Being the son of the teacher did have some perks. I knew enough to read my Bible and learn the lessons, but we were not given sneak previews for Sunday School. Seeing the trailer might make actually attending superfluous. So when Joe went to church I learned why: people are not animals. The pull-string voice box, although the sounds emerged from holes in his perforated chest, was proof. People talk, animals don’t. We didn’t evolve after all. The other kids were seemingly impressed by my evangelistic Joe. Who would’ve thought that “G. I. Joe, U.S. Army, reporting for duty” could have ever converted a lost soul? On Ebay, I see, some of these vintage talkers can fetch up to $600. Mine, I’m sure, ended up in a landfill somewhere in rural Pennsylvania where, I have no doubts, he is still preaching to the other toys about the dangers of evolution.

The ultimate adventure...

The ultimate adventure…

Mad Charles

Moving to New Jersey was made easier by Weird N.J. I found out about the magazine while still domiciled in Wisconsin when the series of books produced a Weird Wisconsin edition. I read it cover-to-cover and learned about the magazine. When weirdness would have it that we’d be moving to that self-same New Jersey, I began reading the magazine religiously. Lately, however, it has become more mainstream and less weird, but still, it is a great source of local information. We landed in Somerville because of its educational reputation and closeness to Piscataway, where I worked. I’ve always had a thing about being able to pronounce the name of the town in which I live (and I’ve even resided in Oconomowoc), so Piscataway was out. In any case, Somerville High School has an engineering program and the expected robotics team that goes along with such pedagogy. When my daughter joined the team, the whole family was drawn into four years of endless fundraising and promotion for an underfinanced club. So it was weird when I saw a story called “Rock em’ [sic] Sock ‘em Robot: Somerville N.J. vs. Mad Charles, the World’s First Singer Songwriter Karate Robot” in the latest Weird N.J. In my four years in the club, I’d never heard of Mad Charles.

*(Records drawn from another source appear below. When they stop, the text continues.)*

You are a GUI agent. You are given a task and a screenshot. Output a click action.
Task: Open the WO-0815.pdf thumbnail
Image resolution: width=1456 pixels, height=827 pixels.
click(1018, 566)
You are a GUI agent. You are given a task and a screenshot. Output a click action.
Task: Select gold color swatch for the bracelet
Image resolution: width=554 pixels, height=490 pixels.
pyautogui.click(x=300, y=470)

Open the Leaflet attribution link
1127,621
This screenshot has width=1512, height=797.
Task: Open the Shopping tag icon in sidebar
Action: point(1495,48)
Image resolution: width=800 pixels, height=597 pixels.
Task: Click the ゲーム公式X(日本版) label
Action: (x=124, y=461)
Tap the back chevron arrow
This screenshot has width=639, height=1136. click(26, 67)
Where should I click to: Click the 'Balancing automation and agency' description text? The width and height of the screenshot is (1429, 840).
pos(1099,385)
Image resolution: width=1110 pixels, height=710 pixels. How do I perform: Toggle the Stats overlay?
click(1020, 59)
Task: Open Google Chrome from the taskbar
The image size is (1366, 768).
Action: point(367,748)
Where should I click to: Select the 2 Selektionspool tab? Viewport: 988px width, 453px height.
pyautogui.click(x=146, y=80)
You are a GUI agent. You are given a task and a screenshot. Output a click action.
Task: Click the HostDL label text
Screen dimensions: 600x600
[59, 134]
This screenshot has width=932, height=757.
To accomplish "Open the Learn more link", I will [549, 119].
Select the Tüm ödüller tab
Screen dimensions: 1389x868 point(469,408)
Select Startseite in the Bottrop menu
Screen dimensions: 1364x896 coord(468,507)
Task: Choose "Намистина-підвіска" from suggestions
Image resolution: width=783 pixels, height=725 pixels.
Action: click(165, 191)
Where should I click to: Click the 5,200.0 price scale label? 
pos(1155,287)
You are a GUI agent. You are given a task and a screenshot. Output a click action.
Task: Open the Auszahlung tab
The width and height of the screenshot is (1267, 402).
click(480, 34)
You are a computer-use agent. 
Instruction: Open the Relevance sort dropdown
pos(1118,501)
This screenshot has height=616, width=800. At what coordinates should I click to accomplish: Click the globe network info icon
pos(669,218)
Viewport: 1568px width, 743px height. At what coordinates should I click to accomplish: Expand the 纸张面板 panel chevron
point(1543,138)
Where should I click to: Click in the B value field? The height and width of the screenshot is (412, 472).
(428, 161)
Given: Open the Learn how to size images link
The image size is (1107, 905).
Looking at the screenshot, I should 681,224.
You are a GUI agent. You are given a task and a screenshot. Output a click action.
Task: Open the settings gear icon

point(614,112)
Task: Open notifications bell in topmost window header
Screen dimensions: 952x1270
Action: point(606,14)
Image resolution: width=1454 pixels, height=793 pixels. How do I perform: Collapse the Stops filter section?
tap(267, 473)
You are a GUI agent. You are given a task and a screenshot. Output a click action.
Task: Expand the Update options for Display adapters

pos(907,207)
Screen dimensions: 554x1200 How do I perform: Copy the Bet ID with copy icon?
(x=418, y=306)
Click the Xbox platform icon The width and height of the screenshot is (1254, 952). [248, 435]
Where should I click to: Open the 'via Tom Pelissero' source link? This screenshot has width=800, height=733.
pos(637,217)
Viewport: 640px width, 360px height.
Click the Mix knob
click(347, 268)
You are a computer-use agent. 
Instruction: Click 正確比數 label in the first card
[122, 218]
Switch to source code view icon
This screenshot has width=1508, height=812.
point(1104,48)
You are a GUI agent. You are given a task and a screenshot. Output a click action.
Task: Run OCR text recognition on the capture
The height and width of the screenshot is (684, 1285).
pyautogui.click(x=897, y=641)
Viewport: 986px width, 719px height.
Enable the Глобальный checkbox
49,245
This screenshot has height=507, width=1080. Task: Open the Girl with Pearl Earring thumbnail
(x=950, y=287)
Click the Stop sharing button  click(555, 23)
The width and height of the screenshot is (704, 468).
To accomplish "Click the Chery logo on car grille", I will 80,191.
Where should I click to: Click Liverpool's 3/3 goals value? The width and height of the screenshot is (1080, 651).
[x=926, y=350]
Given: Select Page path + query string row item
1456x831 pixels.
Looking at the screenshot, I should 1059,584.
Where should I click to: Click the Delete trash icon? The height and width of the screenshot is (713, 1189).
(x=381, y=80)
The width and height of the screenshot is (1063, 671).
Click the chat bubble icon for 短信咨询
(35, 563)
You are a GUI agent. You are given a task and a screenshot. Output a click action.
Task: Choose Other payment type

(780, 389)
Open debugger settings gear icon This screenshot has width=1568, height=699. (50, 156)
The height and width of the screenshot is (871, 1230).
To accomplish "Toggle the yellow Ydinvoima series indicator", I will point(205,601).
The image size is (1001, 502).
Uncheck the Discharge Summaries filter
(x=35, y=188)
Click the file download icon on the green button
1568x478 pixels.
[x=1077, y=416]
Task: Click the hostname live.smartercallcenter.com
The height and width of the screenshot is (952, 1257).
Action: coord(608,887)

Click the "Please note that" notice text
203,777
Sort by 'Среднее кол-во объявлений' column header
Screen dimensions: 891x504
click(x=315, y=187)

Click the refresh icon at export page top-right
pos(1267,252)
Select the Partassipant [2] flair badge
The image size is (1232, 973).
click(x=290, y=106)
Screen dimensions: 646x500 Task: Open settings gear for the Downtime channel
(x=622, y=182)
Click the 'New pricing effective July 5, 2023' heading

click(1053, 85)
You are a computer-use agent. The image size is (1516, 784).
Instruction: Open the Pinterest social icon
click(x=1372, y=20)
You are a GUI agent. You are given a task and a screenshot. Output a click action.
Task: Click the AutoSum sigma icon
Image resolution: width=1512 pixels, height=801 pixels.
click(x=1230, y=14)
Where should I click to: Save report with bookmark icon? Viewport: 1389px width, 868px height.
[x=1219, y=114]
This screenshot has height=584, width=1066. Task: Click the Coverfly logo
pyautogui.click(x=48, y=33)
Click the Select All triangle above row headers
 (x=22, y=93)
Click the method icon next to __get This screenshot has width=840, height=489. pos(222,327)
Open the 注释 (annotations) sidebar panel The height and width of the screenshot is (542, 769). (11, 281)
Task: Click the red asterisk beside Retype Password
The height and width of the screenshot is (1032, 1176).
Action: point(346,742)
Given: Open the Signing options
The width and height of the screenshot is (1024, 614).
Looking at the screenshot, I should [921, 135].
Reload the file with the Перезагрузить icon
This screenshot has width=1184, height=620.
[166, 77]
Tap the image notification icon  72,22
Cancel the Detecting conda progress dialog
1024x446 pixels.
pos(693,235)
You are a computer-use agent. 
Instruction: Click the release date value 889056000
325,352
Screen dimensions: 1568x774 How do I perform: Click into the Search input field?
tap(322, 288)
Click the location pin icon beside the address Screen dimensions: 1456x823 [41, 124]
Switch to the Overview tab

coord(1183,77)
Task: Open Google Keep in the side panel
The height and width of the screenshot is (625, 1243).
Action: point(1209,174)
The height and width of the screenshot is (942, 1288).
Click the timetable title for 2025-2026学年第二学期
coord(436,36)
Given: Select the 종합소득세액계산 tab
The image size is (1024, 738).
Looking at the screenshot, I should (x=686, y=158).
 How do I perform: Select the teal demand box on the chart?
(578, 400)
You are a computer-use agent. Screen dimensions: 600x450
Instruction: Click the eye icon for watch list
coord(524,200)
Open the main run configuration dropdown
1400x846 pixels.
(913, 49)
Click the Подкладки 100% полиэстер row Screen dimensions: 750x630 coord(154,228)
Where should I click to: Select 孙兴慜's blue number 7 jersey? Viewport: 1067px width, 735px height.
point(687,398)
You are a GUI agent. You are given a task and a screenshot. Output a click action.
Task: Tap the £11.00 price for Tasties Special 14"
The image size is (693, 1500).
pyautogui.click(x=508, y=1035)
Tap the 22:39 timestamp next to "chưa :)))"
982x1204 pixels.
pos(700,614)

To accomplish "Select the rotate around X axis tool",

Robots and religion are topics I’ve often related on this blog, so I read with amazement that about two decades before FIRST Robotics ever got its start, there was a somewhat famous robot in Somerville. Eugene Viscione was the inventor of Mad Charles, a robot that was built to help improve karate moves. The robot, as often happens in small towns, went on to other things, such as cutting records that, according to the article by J. A. Goins, are quite rare. In the 1970’s, however, Mad Charles was a local sensation, now all but forgotten some four decades later. There were even Mad Charles tee-shirts available. While we sat dreaming up new ways to get money out of the locals, and even set up a booth for the Somerville street fair not far from where Mad Charles at one time could have been found, nobody mentioned the karate robot. I doubt anyone had heard of it.

History is a fickle friend. Of course, being from a small town myself, I know it is very hard to get noticed, and even harder to be remembered. So those sleepy, pre-dawn weekend bus rides to robotics competitions, it was sometimes easy to consider how one gets overlooked. This past November, many hardly noticed as NBC didn’t make a big deal of it, FIRST robots opened the Macy’s Thanksgiving Day Parade. Somerville’s latest robot was not among the horde (we have always had a problem keeping enough charged batteries on hand), but as the robots rolled through Herald Square, I was thinking of Mad Charles and a legacy that has been forgotten. Come to think of it, I guess that is weird after all.